YOUR OBJECTIVE -> All lines from the one containing "1080x653 pixels. At" through the final line of the material below must appear exactly as they are, with nothing else.

RECORDS SHOWN ->
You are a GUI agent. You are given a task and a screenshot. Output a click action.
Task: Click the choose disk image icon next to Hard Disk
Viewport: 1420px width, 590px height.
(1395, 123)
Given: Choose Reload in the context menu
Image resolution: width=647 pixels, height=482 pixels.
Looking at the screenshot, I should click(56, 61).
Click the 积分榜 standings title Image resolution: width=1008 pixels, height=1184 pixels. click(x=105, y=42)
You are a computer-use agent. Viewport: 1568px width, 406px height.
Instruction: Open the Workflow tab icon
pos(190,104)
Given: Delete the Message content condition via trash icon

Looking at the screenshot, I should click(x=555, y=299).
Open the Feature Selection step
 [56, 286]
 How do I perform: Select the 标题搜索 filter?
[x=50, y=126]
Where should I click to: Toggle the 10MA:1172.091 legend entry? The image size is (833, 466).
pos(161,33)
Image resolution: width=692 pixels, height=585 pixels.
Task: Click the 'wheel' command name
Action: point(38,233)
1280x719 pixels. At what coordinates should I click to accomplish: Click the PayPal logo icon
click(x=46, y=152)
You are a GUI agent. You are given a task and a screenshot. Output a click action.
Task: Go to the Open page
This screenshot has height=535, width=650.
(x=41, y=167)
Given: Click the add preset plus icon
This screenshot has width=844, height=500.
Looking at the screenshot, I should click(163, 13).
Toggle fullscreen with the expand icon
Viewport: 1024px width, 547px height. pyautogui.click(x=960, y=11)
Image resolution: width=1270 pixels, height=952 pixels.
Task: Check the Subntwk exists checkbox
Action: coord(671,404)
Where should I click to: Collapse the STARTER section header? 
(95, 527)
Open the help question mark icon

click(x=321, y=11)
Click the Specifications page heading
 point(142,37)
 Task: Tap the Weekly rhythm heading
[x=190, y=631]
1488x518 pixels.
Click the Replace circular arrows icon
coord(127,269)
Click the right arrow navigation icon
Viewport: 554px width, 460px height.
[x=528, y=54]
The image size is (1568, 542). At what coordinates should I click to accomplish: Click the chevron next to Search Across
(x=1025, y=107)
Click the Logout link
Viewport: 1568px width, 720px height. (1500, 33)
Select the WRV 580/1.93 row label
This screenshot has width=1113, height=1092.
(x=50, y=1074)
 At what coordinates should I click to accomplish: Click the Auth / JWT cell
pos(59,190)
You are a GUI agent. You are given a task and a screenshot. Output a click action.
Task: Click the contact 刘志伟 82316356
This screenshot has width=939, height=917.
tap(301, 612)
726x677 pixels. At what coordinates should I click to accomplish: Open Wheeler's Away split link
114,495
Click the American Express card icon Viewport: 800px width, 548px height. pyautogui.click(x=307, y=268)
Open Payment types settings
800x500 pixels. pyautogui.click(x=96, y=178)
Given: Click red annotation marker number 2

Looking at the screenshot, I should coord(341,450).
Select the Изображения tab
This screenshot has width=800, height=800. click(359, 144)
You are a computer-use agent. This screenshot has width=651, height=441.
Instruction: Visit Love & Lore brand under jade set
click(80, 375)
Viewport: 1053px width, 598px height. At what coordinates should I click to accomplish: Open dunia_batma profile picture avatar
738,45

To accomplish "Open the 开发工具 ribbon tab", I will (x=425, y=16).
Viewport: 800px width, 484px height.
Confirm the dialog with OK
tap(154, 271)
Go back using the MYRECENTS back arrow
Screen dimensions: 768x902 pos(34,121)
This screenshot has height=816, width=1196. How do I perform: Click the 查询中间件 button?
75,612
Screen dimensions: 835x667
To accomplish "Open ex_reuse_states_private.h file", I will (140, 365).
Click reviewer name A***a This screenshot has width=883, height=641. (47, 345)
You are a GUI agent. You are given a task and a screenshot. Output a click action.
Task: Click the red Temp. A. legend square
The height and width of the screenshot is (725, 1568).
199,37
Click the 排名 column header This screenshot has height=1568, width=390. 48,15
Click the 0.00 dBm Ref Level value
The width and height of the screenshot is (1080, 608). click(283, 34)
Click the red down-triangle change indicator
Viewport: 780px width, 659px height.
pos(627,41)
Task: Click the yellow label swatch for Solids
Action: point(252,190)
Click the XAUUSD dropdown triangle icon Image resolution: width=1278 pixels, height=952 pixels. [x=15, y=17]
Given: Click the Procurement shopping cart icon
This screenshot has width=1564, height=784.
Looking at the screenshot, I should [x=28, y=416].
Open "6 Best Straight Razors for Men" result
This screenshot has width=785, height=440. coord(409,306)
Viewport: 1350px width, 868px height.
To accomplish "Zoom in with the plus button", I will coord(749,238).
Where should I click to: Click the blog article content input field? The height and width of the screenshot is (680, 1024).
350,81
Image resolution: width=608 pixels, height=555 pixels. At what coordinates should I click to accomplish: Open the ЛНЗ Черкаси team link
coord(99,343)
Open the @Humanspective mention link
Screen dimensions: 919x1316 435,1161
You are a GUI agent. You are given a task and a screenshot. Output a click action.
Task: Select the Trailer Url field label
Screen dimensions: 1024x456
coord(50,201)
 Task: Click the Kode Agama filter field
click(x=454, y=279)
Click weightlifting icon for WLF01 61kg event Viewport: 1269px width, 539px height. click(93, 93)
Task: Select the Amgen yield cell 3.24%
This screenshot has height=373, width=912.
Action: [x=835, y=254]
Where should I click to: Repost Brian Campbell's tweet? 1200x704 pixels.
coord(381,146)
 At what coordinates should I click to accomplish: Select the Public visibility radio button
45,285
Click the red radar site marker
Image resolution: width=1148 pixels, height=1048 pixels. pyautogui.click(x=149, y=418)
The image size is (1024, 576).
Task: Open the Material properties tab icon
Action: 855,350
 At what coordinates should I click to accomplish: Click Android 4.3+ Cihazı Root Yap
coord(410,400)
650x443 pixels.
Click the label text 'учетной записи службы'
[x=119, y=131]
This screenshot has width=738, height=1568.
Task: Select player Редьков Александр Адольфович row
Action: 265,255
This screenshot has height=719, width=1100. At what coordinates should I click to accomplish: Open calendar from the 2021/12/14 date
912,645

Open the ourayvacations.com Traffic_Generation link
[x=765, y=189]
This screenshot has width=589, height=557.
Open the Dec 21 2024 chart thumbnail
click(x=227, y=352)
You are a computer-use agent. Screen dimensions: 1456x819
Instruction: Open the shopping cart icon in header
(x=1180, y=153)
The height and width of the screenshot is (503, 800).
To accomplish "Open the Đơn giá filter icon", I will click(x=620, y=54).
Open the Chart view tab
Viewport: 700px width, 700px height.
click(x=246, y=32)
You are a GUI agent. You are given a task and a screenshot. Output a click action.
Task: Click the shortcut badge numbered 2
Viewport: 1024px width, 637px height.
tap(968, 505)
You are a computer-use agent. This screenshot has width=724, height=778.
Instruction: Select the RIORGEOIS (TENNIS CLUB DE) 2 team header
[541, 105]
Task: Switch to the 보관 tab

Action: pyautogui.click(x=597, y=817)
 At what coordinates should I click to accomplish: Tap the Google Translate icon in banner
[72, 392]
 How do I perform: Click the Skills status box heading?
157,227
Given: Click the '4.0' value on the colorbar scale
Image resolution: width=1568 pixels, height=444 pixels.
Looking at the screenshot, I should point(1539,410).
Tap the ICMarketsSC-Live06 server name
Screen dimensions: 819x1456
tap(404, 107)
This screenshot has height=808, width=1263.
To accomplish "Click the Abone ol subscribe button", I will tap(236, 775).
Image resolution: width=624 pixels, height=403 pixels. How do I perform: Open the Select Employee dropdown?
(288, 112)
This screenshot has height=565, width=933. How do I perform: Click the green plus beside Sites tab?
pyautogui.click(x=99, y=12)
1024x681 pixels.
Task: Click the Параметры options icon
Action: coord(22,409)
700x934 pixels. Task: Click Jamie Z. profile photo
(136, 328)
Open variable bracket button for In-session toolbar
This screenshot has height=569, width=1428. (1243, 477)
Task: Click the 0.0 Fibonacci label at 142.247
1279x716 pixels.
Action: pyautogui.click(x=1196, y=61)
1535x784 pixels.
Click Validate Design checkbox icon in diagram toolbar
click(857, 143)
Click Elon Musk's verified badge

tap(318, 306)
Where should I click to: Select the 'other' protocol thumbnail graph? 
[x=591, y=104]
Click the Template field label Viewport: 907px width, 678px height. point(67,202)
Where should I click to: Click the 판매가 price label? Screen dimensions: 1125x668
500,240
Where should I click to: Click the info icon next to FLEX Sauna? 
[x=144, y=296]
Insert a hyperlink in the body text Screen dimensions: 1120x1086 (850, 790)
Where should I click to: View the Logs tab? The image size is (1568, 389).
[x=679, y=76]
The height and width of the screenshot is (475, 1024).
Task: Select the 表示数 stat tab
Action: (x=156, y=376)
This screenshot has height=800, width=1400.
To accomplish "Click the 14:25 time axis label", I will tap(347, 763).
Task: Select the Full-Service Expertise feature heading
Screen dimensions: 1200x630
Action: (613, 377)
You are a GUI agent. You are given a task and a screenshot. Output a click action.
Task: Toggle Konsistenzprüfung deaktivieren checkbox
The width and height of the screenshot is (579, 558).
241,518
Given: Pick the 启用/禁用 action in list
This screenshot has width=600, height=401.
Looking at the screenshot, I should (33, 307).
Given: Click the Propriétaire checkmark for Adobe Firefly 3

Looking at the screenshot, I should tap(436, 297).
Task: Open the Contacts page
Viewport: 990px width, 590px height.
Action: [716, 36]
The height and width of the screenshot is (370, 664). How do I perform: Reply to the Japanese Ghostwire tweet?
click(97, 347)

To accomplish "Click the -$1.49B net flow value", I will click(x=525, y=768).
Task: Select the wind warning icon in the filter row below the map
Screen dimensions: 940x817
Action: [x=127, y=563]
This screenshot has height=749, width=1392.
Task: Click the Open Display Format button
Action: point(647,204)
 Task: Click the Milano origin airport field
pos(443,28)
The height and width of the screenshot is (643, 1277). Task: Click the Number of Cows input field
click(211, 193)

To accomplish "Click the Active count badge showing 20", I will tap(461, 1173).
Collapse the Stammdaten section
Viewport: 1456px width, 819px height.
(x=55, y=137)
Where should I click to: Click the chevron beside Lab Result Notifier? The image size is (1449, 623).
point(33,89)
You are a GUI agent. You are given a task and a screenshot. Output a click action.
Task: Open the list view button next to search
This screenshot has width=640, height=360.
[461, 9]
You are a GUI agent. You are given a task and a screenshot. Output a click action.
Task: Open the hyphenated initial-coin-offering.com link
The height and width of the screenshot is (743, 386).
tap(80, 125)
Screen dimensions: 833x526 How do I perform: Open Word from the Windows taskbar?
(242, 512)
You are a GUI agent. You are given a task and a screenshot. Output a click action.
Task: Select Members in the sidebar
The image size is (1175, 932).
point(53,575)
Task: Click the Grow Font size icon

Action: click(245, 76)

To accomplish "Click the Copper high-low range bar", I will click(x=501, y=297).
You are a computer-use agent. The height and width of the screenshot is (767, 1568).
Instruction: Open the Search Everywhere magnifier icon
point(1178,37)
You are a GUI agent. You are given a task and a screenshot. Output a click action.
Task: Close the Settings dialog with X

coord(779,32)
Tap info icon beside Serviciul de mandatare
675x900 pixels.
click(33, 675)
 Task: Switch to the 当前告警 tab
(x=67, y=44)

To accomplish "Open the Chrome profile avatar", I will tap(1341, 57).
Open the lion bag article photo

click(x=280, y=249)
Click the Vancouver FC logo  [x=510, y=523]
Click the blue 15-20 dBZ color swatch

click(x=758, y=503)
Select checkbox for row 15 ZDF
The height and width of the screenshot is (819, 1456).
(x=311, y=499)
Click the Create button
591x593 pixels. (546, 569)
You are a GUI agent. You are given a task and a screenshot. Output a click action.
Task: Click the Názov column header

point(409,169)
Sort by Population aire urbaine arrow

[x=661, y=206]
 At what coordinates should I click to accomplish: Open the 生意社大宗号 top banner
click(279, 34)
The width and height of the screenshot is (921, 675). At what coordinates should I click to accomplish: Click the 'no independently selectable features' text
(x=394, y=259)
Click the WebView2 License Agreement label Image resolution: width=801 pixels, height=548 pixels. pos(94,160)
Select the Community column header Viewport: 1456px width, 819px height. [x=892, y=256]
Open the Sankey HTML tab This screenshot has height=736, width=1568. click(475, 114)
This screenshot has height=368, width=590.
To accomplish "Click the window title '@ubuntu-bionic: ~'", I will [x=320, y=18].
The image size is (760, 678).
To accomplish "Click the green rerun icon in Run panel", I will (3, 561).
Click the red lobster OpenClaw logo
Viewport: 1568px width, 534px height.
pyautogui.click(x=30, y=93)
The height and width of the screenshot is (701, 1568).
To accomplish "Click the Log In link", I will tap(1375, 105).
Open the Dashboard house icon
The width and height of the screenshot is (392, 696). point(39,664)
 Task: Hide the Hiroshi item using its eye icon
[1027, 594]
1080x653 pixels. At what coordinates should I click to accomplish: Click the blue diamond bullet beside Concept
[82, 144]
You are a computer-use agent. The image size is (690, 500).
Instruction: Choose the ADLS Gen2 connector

SOLUTION FOR THIS EXERCISE ->
1080x653 pixels. At what coordinates should I click to accomplish: Click the blue diamond bullet beside Concept
[82, 144]
You are a computer-use agent. The image size is (690, 500).
Instruction: Choose the ADLS Gen2 connector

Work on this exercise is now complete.